To do: Retype the rows below word for word, starting from the very first line and ending with the line that contains "legend-label: 纺织品、服装与奢侈品销售同比 is", and include both of those lines.

Rows drawn from a dataset:
────────────────────

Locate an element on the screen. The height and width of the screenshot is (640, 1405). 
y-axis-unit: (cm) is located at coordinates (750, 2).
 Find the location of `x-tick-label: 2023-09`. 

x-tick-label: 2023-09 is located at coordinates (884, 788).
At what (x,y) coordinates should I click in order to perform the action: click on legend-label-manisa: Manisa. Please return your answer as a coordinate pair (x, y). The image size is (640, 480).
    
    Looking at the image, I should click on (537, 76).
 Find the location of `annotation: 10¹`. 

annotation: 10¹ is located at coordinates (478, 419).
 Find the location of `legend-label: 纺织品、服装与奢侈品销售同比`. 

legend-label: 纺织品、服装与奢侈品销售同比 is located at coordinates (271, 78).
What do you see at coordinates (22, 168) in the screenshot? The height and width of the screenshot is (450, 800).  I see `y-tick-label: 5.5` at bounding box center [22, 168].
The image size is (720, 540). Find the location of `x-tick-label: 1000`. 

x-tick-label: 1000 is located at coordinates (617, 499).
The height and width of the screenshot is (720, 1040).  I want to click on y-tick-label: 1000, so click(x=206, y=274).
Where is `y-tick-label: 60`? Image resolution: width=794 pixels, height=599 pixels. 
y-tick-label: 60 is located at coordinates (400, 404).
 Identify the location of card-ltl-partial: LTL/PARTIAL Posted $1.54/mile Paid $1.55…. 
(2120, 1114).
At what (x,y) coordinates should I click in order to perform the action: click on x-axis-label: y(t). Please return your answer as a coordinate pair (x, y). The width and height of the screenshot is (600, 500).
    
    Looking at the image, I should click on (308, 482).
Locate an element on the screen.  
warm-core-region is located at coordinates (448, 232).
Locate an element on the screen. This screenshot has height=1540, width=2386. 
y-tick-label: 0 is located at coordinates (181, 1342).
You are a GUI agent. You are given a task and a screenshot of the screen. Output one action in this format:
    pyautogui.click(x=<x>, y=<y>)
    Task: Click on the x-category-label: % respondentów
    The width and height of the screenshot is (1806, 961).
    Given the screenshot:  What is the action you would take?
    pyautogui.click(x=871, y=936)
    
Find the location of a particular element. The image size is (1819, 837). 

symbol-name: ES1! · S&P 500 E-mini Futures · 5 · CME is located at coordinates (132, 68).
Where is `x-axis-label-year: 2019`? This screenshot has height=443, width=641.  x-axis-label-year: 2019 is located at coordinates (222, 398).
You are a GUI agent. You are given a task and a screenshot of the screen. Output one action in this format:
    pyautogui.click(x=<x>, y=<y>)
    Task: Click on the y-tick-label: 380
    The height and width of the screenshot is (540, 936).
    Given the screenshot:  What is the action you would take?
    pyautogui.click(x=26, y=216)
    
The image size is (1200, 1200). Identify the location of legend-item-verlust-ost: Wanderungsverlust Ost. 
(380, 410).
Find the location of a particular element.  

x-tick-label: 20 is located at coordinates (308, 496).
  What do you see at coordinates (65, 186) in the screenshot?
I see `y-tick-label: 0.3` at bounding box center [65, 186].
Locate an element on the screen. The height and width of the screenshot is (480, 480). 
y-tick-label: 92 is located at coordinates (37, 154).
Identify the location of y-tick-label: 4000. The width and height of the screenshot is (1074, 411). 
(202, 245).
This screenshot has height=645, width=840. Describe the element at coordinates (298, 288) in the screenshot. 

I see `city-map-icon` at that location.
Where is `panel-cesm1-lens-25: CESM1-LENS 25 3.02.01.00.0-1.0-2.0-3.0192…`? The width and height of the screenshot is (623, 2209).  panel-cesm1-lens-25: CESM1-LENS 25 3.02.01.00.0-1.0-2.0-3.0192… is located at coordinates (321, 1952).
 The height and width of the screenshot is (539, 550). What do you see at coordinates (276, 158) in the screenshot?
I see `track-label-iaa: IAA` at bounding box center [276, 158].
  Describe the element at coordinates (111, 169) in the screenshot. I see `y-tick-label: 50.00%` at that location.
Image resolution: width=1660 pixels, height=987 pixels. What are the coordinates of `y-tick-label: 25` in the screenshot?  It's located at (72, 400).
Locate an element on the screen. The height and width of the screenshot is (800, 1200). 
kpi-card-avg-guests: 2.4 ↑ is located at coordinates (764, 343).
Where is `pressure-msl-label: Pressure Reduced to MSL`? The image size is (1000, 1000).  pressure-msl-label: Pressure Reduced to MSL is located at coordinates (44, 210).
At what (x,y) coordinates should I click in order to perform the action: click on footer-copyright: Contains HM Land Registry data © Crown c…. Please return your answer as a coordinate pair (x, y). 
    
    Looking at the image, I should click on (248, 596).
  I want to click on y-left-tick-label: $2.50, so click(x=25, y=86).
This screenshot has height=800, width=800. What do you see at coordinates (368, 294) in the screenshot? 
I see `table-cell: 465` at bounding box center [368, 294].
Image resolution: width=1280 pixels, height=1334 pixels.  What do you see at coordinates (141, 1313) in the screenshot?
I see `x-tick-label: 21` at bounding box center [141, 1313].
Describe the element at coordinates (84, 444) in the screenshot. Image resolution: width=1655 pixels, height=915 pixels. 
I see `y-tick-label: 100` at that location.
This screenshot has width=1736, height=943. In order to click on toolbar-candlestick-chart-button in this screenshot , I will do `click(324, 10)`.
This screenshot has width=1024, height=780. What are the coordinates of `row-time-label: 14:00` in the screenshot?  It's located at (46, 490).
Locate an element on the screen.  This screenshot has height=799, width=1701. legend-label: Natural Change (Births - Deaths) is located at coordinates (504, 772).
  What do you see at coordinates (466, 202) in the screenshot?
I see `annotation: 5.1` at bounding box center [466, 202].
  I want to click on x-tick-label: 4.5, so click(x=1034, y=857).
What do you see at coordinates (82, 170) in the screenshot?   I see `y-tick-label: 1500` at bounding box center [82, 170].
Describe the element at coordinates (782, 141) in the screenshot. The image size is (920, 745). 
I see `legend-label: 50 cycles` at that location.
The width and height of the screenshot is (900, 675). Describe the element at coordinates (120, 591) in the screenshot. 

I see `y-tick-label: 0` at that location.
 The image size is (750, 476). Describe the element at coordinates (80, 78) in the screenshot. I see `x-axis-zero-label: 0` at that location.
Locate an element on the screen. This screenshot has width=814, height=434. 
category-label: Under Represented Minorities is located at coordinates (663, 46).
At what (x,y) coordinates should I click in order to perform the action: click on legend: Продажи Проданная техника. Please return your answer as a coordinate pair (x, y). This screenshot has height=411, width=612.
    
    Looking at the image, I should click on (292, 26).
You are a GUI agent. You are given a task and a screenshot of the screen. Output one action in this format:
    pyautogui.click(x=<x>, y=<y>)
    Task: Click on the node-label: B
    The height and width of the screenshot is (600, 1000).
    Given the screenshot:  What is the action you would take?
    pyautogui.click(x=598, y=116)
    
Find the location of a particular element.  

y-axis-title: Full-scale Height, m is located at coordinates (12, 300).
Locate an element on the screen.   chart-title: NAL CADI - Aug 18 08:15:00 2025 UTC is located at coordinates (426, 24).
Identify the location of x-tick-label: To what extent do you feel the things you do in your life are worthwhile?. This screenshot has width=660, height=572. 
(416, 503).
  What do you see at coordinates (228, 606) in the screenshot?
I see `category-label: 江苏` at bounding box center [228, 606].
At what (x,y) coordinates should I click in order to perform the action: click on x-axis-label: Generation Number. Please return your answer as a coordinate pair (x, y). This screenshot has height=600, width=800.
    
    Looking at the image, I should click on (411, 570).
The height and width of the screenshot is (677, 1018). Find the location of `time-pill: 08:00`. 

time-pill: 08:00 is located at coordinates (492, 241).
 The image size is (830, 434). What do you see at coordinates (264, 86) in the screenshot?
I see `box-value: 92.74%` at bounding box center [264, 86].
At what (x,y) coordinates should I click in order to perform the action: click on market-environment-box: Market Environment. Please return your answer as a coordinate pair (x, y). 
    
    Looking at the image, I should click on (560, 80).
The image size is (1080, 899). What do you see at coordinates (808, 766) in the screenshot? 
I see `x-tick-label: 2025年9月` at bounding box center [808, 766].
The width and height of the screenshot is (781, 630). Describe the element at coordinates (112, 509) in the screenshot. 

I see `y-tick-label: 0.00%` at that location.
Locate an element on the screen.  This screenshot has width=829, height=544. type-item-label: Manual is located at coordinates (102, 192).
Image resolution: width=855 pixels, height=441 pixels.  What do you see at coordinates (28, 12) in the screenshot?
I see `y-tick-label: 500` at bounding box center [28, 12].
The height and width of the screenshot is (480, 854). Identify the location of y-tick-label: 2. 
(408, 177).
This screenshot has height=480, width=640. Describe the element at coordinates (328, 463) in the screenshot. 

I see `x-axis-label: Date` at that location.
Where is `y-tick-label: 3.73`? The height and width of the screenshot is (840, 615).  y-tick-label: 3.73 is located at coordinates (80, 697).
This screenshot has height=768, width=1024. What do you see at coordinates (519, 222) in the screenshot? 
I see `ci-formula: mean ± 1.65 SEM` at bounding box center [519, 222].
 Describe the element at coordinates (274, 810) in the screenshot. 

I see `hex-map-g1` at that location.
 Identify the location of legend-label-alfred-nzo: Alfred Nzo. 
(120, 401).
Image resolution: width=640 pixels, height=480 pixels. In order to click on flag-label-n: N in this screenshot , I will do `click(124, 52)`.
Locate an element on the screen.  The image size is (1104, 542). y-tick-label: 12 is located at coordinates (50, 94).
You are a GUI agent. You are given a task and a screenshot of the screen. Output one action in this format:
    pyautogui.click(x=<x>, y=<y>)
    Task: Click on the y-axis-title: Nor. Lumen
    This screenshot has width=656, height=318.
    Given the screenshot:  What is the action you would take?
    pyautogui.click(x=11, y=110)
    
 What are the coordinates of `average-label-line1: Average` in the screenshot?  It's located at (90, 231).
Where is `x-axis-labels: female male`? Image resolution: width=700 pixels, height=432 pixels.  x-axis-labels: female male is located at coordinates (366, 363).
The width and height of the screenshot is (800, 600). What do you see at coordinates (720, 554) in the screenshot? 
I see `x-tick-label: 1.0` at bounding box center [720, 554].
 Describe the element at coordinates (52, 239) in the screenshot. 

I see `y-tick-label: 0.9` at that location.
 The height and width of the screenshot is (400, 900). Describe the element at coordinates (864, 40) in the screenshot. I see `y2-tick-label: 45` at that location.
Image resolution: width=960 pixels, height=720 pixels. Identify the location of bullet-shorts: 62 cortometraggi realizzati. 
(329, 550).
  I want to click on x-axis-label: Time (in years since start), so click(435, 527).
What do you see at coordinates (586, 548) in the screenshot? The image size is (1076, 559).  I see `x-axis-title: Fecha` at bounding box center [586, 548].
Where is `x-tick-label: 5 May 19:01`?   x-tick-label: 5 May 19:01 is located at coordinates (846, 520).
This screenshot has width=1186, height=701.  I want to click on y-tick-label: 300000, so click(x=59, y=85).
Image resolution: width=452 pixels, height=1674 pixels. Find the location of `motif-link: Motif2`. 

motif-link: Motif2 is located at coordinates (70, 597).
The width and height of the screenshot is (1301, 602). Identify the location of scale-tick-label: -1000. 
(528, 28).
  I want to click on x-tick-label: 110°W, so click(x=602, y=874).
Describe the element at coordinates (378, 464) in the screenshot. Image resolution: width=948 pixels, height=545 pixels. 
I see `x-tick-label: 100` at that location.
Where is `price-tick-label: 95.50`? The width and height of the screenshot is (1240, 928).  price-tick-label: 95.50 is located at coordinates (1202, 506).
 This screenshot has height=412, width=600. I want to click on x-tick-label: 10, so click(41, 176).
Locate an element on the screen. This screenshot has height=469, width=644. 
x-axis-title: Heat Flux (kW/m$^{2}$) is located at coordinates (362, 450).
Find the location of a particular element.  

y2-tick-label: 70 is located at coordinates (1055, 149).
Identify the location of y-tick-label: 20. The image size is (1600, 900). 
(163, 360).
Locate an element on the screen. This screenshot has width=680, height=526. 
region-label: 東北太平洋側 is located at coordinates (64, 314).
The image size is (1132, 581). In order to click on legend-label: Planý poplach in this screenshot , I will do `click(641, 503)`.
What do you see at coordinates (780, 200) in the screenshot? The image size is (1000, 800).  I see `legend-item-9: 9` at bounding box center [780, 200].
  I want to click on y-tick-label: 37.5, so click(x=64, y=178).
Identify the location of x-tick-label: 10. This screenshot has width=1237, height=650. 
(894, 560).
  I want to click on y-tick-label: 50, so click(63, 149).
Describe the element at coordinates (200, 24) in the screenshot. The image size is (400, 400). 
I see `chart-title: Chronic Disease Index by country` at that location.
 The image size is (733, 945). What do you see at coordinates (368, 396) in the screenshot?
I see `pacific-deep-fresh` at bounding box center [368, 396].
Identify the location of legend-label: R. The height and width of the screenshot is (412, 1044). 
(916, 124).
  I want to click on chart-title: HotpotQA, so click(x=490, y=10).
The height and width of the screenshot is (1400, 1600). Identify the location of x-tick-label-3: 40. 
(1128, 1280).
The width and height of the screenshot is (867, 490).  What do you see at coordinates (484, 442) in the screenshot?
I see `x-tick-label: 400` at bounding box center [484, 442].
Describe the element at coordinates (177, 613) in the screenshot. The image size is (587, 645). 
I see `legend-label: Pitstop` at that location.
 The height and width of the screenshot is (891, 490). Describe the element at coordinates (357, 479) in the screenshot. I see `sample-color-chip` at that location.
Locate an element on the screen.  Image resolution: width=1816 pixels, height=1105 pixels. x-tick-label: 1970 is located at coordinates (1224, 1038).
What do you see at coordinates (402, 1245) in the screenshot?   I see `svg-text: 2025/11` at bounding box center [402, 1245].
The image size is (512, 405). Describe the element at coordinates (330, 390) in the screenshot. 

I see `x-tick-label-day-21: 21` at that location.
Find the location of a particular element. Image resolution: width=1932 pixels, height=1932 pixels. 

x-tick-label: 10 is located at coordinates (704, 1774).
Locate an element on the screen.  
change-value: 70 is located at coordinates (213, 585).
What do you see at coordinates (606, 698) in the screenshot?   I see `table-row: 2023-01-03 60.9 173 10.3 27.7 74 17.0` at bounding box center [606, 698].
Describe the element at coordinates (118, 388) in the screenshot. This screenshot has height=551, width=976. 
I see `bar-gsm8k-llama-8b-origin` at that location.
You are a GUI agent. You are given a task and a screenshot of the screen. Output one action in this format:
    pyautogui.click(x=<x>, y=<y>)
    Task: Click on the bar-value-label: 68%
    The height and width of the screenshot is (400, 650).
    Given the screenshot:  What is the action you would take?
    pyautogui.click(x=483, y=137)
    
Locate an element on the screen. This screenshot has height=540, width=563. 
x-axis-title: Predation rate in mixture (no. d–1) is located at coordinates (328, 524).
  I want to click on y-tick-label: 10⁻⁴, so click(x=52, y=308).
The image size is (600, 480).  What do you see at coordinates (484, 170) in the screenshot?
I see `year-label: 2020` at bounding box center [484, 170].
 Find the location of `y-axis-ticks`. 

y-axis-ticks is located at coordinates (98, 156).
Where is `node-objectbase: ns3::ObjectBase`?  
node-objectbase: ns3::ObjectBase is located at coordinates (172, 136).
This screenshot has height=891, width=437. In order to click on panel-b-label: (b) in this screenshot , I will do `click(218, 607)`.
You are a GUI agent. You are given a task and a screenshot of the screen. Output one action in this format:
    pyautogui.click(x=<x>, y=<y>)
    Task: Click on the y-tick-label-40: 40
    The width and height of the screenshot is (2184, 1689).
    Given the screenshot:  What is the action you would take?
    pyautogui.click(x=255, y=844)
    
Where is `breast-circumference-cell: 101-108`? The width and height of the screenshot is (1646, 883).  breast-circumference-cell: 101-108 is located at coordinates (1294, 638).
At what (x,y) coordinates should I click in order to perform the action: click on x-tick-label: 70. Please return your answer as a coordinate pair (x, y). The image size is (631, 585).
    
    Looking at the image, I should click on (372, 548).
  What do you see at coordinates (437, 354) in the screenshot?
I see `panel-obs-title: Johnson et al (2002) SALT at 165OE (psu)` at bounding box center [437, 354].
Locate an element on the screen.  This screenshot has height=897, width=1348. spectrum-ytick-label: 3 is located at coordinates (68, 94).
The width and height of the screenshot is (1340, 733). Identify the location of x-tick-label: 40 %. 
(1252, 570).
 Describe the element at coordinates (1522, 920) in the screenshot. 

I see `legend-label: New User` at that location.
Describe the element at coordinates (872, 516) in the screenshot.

────────────────────

Result for this exercise:
Locate an element on the screen. The height and width of the screenshot is (640, 1405). 
y-axis-unit: (cm) is located at coordinates (750, 2).
 Find the location of `x-tick-label: 2023-09`. 

x-tick-label: 2023-09 is located at coordinates (884, 788).
At what (x,y) coordinates should I click in order to perform the action: click on legend-label-manisa: Manisa. Please return your answer as a coordinate pair (x, y). The image size is (640, 480).
    
    Looking at the image, I should click on (537, 76).
 Find the location of `annotation: 10¹`. 

annotation: 10¹ is located at coordinates (478, 419).
 Find the location of `legend-label: 纺织品、服装与奢侈品销售同比`. 

legend-label: 纺织品、服装与奢侈品销售同比 is located at coordinates (271, 78).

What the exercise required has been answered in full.